──────── Selected extract ────────


    Here are some other off-the-top-of-my-head ideas…

    – Figure out a sponsor mechanism for the written material. The moment you can provide the information for free, the exposure of your writing will have a much, much larger audience. There are a variety of interesting, fresh, and new ways to gain sponsorship without drab old banner ads along the sides of a website.

    – Provide part of each chapter for free along with the bulk of the chapter at a cost. Allow a single chapter to be downloaded for $0.99. Have a $9.99 subscription for the year – just make sure you produce more than a dozen chapters a year. Your blog is a great funnel to get more subscriptions.

──────── Listed entries ────────

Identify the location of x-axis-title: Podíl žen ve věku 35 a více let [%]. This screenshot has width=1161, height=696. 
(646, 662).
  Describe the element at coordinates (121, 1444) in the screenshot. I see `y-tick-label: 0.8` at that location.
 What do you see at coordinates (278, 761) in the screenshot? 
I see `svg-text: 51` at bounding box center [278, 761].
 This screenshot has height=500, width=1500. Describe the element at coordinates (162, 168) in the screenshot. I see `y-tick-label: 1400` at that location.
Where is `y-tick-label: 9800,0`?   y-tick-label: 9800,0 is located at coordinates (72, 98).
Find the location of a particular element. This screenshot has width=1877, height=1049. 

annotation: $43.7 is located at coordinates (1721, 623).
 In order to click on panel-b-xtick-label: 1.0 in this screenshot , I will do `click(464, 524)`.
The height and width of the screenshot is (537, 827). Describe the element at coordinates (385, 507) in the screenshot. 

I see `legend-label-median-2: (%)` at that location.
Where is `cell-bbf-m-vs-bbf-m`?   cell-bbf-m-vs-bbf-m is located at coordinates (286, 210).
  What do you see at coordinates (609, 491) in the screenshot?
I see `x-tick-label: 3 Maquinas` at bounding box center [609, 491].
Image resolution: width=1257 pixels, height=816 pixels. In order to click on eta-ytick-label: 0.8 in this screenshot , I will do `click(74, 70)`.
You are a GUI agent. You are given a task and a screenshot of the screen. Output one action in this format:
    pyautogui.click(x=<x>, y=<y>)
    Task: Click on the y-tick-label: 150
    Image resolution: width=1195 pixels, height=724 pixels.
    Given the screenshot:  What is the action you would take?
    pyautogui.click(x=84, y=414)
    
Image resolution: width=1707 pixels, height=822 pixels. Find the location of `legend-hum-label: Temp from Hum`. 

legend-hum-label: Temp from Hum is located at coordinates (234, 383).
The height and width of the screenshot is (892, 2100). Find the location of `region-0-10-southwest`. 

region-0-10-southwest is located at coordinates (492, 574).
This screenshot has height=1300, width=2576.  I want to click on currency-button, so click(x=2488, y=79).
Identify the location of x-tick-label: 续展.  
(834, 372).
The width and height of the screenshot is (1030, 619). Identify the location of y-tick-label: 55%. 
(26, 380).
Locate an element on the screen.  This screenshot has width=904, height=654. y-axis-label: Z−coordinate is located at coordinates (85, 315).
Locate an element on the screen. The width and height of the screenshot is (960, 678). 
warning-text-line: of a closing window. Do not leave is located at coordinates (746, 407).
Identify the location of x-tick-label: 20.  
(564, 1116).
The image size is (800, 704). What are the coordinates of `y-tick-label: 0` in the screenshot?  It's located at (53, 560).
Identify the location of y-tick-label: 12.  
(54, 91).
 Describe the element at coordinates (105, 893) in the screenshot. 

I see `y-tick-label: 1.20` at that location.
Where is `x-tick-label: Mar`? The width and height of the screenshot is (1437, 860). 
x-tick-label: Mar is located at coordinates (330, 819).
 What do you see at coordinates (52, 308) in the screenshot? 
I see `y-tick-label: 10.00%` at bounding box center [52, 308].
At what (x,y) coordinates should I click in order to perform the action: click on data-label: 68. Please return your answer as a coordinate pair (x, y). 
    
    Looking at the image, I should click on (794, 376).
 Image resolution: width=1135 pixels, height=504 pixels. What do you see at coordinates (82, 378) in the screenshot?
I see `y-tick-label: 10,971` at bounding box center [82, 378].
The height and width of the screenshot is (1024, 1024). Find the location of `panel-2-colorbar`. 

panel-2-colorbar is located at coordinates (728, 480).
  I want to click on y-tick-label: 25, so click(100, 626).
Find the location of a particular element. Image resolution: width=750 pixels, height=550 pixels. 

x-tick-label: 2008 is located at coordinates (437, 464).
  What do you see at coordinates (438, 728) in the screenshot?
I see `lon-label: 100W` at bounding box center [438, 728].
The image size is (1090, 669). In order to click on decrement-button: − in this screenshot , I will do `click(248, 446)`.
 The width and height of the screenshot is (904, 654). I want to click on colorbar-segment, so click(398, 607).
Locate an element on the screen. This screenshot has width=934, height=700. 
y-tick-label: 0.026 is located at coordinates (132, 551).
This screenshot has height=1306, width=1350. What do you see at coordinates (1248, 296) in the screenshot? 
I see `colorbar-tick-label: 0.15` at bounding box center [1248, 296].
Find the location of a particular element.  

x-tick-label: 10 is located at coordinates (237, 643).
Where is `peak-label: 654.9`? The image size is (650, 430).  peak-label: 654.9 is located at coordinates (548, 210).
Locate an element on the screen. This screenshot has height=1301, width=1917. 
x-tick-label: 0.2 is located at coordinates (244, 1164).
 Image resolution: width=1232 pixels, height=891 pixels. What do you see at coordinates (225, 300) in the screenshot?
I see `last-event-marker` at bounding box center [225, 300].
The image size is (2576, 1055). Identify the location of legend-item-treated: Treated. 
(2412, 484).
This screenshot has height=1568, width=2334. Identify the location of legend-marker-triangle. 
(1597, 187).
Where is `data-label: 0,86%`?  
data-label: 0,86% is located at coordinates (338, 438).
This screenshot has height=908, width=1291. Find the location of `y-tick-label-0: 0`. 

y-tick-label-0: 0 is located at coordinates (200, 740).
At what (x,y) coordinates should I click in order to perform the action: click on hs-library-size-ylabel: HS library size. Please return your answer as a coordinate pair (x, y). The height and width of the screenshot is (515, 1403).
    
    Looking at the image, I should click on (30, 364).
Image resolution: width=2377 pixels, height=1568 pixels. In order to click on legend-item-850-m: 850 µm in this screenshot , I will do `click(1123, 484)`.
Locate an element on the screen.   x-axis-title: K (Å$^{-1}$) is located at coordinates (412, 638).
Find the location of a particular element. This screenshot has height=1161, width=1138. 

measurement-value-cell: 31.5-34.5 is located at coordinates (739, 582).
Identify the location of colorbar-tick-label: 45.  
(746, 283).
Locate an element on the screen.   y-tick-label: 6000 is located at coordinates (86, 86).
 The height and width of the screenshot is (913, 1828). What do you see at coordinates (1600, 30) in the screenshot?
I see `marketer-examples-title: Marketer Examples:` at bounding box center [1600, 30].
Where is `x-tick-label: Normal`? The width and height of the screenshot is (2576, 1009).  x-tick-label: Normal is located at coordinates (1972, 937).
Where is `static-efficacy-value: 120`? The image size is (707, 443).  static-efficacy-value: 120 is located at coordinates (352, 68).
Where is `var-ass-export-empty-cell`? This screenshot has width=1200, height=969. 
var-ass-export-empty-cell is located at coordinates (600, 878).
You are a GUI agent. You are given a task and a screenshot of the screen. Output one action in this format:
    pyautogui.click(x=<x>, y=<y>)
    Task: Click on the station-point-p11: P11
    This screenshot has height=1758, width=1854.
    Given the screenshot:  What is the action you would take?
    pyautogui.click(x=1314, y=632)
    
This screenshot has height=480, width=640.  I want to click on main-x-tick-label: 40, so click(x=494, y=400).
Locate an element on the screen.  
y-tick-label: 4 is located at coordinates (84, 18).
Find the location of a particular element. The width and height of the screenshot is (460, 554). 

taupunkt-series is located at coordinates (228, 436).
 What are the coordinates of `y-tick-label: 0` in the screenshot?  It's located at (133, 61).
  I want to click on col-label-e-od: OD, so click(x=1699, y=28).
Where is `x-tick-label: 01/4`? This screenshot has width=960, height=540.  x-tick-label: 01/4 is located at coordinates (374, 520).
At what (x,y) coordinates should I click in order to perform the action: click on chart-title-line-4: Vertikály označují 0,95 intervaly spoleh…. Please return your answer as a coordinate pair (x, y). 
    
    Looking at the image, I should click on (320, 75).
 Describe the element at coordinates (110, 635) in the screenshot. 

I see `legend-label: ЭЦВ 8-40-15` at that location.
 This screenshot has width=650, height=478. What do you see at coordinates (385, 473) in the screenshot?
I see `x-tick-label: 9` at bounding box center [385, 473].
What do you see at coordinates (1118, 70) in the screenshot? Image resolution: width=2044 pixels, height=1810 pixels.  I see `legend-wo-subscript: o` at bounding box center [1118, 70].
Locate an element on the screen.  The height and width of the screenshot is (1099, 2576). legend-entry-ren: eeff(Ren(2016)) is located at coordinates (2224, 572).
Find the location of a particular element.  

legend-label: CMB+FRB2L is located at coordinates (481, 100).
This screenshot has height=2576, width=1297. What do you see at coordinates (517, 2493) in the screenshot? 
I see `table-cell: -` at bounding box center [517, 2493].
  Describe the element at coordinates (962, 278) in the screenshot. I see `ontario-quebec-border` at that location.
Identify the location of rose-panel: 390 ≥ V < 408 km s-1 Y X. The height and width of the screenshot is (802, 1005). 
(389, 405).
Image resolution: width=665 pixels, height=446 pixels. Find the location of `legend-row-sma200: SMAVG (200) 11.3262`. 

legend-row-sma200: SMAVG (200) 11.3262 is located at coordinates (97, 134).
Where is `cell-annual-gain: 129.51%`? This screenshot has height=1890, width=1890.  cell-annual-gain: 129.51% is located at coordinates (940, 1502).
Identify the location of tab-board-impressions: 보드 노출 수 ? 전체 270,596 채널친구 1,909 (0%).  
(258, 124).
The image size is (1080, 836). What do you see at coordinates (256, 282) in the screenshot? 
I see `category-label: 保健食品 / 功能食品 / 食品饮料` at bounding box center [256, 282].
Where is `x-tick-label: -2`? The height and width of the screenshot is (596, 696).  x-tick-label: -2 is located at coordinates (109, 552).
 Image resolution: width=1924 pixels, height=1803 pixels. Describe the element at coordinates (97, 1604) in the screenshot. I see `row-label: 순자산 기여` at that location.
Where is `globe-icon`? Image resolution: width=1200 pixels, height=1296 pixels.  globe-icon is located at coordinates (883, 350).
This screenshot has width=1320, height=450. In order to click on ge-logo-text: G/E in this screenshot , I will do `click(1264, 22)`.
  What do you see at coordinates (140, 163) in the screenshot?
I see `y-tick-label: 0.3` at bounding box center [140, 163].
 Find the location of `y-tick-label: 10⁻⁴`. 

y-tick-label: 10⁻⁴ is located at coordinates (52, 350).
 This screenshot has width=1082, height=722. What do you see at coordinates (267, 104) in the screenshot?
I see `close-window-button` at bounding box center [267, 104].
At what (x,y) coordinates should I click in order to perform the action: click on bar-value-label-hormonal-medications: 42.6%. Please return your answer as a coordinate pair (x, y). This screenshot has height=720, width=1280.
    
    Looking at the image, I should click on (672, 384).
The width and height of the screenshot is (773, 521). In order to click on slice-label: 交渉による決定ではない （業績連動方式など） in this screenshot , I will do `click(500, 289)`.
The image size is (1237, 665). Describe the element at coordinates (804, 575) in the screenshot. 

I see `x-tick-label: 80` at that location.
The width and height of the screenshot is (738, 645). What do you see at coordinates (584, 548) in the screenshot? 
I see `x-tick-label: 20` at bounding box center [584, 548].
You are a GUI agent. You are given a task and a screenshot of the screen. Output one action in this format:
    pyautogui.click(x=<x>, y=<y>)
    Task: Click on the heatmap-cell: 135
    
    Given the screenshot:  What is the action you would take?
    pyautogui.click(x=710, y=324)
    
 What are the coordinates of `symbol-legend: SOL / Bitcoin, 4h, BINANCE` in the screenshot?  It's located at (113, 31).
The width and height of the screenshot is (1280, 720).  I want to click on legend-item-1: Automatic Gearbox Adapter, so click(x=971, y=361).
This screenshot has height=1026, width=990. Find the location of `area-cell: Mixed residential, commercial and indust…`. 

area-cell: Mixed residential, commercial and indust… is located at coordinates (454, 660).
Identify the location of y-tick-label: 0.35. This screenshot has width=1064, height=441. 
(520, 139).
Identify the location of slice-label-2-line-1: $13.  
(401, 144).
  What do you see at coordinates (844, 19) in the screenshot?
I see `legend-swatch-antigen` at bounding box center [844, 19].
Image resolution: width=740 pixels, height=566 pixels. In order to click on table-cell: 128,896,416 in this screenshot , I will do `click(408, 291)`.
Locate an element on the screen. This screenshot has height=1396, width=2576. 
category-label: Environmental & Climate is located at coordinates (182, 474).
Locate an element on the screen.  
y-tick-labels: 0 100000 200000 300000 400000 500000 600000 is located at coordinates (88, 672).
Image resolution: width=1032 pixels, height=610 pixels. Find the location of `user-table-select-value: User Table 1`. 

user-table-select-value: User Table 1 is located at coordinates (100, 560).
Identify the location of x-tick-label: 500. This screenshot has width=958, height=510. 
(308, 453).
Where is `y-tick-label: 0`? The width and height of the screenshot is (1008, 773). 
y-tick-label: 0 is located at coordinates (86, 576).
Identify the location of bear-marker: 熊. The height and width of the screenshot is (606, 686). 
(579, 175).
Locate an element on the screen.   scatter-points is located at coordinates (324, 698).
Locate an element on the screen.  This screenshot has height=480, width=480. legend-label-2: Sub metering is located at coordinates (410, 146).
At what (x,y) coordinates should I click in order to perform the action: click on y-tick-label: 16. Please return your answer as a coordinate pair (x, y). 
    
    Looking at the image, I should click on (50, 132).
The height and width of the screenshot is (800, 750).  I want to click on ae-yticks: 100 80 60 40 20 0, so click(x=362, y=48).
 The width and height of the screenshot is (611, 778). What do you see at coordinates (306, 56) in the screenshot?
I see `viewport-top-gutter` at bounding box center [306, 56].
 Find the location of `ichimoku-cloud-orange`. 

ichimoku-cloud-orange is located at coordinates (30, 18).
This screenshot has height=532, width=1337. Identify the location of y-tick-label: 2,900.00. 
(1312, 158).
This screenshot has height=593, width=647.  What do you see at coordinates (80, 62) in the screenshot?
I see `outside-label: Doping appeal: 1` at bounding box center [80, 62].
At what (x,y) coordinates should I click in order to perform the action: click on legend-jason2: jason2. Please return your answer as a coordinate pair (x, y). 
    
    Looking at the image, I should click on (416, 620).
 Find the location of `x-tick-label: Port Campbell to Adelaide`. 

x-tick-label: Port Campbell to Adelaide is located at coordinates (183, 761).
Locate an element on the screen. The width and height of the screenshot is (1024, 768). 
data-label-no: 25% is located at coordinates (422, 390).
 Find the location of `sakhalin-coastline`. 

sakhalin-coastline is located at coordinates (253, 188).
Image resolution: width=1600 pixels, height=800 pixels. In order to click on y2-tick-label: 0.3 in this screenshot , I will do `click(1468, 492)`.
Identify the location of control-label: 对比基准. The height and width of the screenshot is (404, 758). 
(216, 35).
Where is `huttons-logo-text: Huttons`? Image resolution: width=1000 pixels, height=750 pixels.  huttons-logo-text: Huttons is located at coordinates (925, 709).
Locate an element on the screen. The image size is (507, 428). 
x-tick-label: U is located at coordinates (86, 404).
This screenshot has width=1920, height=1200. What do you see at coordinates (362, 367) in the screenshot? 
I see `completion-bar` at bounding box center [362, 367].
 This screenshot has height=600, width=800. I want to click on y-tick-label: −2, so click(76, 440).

────────

Prompt 1 = Duplicate the passage on funding writing from "Here are some" up to and including "get more subscriptions.".
Prompt 2 = Translate this sentence from the passage on funding writing into Spanish: "Your blog is a great funnel to get more subscriptions."

Answer 1 =
Here are some other off-the-top-of-my-head ideas…

    – Figure out a sponsor mechanism for the written material. The moment you can provide the information for free, the exposure of your writing will have a much, much larger audience. There are a variety of interesting, fresh, and new ways to gain sponsorship without drab old banner ads along the sides of a website.

    – Provide part of each chapter for free along with the bulk of the chapter at a cost. Allow a single chapter to be downloaded for $0.99. Have a $9.99 subscription for the year – just make sure you produce more than a dozen chapters a year. Your blog is a great funnel to get more subscriptions.

Answer 2 = Tu blog es un gran embudo para conseguir más suscripciones.